We’re in a moment of mass platform experimentation – and have been for the past couple of years. Who could forget the Clubhouse craze that seized marketers and consumers alike in early 2021? Or the launch of BeReal last year? But nothing seems to quite stick. BeReal was down by over half of their daily active users one year after its height. You don’t even hear people mention Clubhouse anymore. My theory? The right time hasn’t hit.

Think of when the most formative platforms first emerged. MySpace and Facebook broke onto the scene in the early aughts, shaping how younger Gen Xers and elder millennials engaged with the Internet. Then, the trifecta of Twitter, Tumblr, and Instagram emerged around 2010, a formative moment for younger millennials. Then, finally, TikTok went mainstream in 2020 after evolving from its predecessor Music.ly two years earlier; arguably the most dominant platform at the moment, it continues to shape how Gen Z consumes content, expresses humor, engages with and defines culture.

With this context in mind, the next big platform has to coincide with Gen Alpha’s coming of age. Knowing the eldest members of that generation turn 13 this year, we still may have a ways to go as their millennial parents are far more wary of social media than their Gen X or Boomer parent predecessors. In the meantime, Twitter stalwarts have taken a few different approaches, from Tumblr returns to LinkedIn activity spikes to riding out X until the bitter end. But arguably the most predominant approach? Letting TikTok become their new main platform. TikTok has finally topped out over 1.1 billion monthly active users, meanwhile X is down over double X’s reported 450 million monthly active users. So, is TikTok the new Twitter until a Gen Alpha alternative emerges?

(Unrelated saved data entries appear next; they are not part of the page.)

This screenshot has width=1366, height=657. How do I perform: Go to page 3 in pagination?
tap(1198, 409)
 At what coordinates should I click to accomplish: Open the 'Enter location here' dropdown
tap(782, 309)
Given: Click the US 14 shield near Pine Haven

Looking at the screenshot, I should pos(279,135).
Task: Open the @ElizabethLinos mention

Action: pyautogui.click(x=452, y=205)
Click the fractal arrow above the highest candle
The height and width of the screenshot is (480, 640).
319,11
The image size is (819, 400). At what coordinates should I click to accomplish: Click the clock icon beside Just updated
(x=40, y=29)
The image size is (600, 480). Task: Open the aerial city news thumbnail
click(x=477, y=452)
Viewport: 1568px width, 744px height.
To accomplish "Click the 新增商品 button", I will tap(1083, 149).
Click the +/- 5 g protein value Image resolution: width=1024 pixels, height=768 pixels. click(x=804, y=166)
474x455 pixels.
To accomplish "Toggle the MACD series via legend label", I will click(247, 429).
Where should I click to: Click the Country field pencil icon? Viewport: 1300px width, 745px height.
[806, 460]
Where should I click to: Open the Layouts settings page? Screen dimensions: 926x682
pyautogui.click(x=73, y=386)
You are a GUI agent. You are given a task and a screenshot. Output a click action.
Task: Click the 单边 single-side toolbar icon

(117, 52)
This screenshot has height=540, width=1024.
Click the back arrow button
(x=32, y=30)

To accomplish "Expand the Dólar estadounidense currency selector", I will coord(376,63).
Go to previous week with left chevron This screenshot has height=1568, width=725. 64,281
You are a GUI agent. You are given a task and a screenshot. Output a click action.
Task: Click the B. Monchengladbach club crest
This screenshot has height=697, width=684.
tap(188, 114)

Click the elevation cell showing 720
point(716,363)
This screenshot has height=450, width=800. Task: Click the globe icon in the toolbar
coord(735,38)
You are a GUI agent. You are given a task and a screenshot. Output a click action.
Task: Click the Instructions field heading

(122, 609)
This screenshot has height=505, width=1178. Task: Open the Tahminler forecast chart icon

While Gen Z grew up on FaceTime, millennials spent their teen years texting, doing anything to avoid talking on the phone. Notably, early Twitter users will remember when you could tweet via text; Twitter was characterized by its similarity to the means through which millennials preferred to communicate. This approach captured a kind of magic, taking the primary means through which the young generation of the moment communicated and making social networking an extension of that. Meanwhile, shooting iPhone videos in service of creating content marked only a small departure for Gen Z, a generation of iPad babies raised on video communication.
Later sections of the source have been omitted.